# Week 3 Assignment

### Web Scraping
The first step is webscraping the Canada postal codes for each Borough and Neighborhood by querying the Wikipedia Page

In [1]:
import requests
wikipedia_link='https://en.wikipedia.org/wiki/List_of_postal_codes_of_Canada:_M'
raw_wikipedia_page=requests.get(wikipedia_link)
#print(raw_wikipedia_page.text)

By examining the page HTML we can identify the tree path of our target.
We need beautifulsoup to help parse our HTML page

In [10]:
#!conda install -c conda-forge beautifulsoup4 --yes

In [19]:
from bs4 import BeautifulSoup
from lxml import html

page = BeautifulSoup(raw_wikipedia_page.text, 'html.parser')
#print(page.prettify())

First we find the table in our HTML, then we extract all rows. For each row we take **Postcode**,**Borough** and **Neighborhood**.

Note that we need to skip the first row of out table, the header, and clean out our values of **\n** characters.

In [33]:
import pandas as pd
# define the dataframe columns
column_names = ['Postcode','Borough', 'Neighborhood'] 

# instantiate the dataframe
neighborhoods_df = pd.DataFrame(columns=column_names)

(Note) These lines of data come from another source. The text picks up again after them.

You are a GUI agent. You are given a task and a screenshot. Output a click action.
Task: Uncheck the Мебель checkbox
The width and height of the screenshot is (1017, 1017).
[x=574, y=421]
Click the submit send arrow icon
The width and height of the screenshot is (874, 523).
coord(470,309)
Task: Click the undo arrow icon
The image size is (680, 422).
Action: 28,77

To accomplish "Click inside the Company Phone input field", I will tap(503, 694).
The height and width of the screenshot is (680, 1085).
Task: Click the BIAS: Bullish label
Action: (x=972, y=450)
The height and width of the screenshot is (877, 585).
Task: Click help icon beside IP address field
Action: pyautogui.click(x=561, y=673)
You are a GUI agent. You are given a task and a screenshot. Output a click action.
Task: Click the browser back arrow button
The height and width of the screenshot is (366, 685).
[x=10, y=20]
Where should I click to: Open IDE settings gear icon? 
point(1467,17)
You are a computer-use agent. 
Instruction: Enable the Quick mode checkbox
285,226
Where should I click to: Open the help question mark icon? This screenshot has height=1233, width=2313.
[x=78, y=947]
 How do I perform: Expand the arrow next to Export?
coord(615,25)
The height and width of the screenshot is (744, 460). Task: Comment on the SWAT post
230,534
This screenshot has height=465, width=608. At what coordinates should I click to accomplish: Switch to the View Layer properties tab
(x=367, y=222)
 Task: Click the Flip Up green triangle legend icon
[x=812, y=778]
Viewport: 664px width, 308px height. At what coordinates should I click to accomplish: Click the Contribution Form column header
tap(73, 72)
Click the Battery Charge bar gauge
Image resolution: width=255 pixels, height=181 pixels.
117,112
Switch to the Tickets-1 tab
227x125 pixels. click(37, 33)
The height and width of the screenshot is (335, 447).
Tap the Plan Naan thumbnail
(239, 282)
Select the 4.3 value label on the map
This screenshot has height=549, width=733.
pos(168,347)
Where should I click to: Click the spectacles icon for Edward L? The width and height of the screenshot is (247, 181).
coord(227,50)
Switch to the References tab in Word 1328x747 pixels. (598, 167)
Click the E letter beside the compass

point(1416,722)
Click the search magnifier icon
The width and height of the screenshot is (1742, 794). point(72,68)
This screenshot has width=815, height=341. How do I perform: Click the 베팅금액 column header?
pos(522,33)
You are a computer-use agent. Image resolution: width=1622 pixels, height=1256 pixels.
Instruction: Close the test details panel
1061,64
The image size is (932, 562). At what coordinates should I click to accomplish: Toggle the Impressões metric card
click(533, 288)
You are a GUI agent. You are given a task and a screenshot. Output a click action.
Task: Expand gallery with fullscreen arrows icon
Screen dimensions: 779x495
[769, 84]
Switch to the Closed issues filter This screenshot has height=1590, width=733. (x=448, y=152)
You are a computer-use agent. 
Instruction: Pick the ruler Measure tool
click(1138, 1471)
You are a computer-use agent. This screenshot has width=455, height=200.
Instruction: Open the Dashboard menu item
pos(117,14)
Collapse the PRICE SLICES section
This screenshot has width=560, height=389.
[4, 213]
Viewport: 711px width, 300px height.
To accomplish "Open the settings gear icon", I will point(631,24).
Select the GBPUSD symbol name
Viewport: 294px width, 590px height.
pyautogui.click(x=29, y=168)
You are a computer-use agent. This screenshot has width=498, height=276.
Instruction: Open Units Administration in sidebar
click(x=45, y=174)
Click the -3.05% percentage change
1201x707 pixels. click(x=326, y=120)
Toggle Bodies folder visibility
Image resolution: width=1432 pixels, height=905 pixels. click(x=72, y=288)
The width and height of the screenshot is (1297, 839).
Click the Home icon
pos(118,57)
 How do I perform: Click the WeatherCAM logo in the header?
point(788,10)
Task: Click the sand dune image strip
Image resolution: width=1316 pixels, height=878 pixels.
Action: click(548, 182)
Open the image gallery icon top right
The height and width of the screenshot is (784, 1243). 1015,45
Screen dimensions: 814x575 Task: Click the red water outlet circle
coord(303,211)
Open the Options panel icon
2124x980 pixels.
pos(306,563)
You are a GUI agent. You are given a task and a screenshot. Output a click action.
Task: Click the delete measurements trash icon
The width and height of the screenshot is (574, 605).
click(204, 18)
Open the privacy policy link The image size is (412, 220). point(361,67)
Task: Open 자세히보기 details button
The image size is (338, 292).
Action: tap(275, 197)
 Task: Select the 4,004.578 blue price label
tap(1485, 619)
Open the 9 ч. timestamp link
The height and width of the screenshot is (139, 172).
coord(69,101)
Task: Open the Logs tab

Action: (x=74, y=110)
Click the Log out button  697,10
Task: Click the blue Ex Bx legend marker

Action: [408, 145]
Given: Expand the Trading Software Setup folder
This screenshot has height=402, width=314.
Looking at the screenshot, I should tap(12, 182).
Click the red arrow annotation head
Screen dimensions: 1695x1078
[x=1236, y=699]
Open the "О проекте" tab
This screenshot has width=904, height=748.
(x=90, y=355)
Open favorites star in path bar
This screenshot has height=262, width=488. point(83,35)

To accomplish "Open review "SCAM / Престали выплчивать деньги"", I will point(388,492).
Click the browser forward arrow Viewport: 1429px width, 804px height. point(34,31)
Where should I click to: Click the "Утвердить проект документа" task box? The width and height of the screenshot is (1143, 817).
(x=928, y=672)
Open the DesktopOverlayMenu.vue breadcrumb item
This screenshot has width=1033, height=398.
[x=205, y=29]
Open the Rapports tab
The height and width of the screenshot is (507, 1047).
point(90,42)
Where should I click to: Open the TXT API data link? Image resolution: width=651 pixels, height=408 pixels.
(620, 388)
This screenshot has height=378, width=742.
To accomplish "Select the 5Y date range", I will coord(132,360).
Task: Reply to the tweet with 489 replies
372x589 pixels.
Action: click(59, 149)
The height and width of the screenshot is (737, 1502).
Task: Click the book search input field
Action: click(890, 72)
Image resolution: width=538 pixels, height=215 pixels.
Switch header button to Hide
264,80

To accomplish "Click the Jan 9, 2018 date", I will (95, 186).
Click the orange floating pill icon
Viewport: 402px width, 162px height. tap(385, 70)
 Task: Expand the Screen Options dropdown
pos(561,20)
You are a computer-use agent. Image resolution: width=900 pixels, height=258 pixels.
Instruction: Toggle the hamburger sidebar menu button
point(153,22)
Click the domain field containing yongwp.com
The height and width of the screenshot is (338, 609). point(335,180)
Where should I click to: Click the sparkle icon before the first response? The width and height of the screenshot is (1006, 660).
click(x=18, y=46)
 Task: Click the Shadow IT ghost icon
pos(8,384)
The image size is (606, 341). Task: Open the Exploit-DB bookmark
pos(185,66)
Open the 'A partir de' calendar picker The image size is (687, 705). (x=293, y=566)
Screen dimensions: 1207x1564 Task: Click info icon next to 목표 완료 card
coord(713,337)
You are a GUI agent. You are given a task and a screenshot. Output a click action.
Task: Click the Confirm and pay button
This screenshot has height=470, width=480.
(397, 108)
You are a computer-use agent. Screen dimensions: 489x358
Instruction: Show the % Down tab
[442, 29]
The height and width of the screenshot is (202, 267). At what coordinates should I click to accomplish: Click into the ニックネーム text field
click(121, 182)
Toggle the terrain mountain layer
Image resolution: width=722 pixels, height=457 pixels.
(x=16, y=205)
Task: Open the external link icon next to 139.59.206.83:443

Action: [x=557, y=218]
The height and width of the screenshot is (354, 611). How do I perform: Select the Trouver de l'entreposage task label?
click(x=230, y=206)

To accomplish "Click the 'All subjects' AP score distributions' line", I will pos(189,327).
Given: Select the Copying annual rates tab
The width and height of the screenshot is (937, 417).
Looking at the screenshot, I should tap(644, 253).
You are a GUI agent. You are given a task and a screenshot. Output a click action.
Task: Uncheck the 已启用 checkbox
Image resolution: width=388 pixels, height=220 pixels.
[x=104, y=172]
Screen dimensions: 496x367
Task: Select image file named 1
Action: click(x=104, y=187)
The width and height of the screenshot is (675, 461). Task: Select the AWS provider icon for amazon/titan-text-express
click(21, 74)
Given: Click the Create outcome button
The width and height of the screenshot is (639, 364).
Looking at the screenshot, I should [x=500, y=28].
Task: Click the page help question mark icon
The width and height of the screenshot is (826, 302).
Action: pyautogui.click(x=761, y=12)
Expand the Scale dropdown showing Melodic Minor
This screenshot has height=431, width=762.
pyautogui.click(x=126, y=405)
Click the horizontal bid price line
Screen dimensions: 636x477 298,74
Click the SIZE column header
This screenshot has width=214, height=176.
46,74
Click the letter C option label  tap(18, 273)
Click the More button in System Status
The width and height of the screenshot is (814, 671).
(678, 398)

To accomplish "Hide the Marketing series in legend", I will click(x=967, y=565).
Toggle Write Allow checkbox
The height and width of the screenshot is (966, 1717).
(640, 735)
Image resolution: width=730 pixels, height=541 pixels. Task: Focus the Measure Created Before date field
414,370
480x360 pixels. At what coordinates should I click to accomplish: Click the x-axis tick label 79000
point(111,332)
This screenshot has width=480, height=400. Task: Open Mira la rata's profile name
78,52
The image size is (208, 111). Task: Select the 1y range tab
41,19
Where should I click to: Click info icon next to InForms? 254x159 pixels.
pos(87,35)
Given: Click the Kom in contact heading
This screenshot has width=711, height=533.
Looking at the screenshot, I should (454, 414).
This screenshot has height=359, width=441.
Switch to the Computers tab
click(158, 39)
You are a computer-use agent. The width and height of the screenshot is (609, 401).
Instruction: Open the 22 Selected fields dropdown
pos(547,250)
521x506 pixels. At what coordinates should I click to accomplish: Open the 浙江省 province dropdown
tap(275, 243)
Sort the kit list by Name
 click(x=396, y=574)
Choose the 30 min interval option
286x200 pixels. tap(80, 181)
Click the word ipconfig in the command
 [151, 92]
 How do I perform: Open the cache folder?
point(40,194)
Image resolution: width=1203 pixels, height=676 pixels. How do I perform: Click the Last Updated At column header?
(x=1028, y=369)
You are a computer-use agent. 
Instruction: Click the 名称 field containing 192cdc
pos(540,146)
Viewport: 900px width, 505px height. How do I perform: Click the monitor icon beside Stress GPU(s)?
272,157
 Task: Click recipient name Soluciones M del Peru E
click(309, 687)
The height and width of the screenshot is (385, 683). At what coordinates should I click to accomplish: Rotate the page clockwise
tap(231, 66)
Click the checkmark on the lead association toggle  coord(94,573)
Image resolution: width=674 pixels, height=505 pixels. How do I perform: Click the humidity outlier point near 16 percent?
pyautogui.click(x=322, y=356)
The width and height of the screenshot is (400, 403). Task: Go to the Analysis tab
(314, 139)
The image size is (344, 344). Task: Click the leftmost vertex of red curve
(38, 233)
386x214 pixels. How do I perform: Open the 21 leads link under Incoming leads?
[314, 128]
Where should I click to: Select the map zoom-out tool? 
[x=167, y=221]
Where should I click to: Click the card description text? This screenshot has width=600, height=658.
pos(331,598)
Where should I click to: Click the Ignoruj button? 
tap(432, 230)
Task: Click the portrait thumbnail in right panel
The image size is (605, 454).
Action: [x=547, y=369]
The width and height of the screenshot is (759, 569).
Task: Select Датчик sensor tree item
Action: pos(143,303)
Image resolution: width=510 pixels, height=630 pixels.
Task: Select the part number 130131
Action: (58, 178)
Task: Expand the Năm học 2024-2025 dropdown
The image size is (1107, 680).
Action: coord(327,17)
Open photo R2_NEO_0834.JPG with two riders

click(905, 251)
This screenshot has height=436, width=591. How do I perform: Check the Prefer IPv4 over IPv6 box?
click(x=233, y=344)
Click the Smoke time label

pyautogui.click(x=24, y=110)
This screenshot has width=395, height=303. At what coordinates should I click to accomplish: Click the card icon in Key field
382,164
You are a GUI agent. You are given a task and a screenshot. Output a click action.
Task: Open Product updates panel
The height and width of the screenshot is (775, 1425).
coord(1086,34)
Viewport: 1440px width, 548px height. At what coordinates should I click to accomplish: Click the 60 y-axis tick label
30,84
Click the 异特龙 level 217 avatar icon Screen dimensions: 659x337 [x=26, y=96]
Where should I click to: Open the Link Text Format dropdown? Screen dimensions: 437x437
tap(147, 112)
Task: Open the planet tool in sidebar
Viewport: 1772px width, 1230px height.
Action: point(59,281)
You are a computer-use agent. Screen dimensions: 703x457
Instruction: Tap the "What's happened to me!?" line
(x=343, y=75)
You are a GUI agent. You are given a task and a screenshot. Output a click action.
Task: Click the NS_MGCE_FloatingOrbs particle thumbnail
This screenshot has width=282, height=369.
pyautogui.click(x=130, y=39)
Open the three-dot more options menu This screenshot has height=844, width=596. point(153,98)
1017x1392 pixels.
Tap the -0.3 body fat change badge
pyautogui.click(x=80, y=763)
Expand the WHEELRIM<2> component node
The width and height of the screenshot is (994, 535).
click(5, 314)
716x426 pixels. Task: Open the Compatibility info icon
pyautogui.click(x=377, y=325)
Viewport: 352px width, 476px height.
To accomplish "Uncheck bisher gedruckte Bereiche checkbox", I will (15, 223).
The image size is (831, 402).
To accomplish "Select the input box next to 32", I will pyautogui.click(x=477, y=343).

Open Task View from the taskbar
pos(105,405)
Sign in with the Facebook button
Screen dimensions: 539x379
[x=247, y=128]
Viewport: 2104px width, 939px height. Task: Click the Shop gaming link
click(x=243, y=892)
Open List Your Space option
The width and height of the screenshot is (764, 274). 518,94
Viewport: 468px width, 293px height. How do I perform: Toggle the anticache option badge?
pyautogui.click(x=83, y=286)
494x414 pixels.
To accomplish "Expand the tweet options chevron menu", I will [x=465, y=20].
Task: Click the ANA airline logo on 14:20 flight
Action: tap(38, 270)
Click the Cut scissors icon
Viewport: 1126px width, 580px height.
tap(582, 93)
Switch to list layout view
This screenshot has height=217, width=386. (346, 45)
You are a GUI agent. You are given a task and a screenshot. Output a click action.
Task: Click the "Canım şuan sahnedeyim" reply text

table = page.find('table', {'class': 'wikitable'})
rows = table.find_all('tr')
rows = iter(rows)
next(rows)
for row in rows:
    data = row.findChildren('td')
    postcode = data[0]
    borough = data[1]
    neighborhood = data[2]
    neighborhoods_df = neighborhoods_df.append({
        'Postcode': postcode.get_text().replace('\n',''),
        'Borough': borough.get_text().replace('\n',''),
        'Neighborhood': neighborhood.get_text().replace('\n','')
    },ignore_index=True)

In [34]:
neighborhoods_df.head(10)

Unnamed: 0,Postcode,Borough,Neighborhood
0,M1A,Not assigned,Not assigned
1,M2A,Not assigned,Not assigned
2,M3A,North York,Parkwoods
3,M4A,North York,Victoria Village
4,M5A,Downtown Toronto,Harbourfront
5,M5A,Downtown Toronto,Regent Park
6,M6A,North York,Lawrence Heights
7,M6A,North York,Lawrence Manor
8,M7A,Queen's Park,Not assigned
9,M8A,Not assigned,Not assigned


The next step is cleaning out **Not assigned** Boroughs and assigning the corresponding Borough to empty Neighborhoods

In [35]:
neighborhoods_df = neighborhoods_df[neighborhoods_df.Borough!='Not assigned']
neighborhoods_df['Neighborhood'].loc[neighborhoods_df['Neighborhood'] == 'Not assigned'] = neighborhoods_df['Borough']
neighborhoods_df.head(10)

Unnamed: 0,Postcode,Borough,Neighborhood
2,M3A,North York,Parkwoods
3,M4A,North York,Victoria Village
4,M5A,Downtown Toronto,Harbourfront
5,M5A,Downtown Toronto,Regent Park
6,M6A,North York,Lawrence Heights
7,M6A,North York,Lawrence Manor
8,M7A,Queen's Park,Queen's Park
10,M9A,Etobicoke,Islington Avenue
11,M1B,Scarborough,Rouge
12,M1B,Scarborough,Malvern


In the end we aggregate by **Postcode** and **Borough**, evaluating the **Neighborhood** as the concatenation of all the corresponding values

In [39]:
new_df = neighborhoods_df.groupby(['Postcode','Borough'],as_index=False).agg(lambda x: ','.join(x))
new_df.head()

Unnamed: 0,Postcode,Borough,Neighborhood
0,M1B,Scarborough,"Rouge,Malvern"
1,M1C,Scarborough,"Highland Creek,Rouge Hill,Port Union"
2,M1E,Scarborough,"Guildwood,Morningside,West Hill"
3,M1G,Scarborough,Woburn
4,M1H,Scarborough,Cedarbrae


In [40]:
new_df.shape()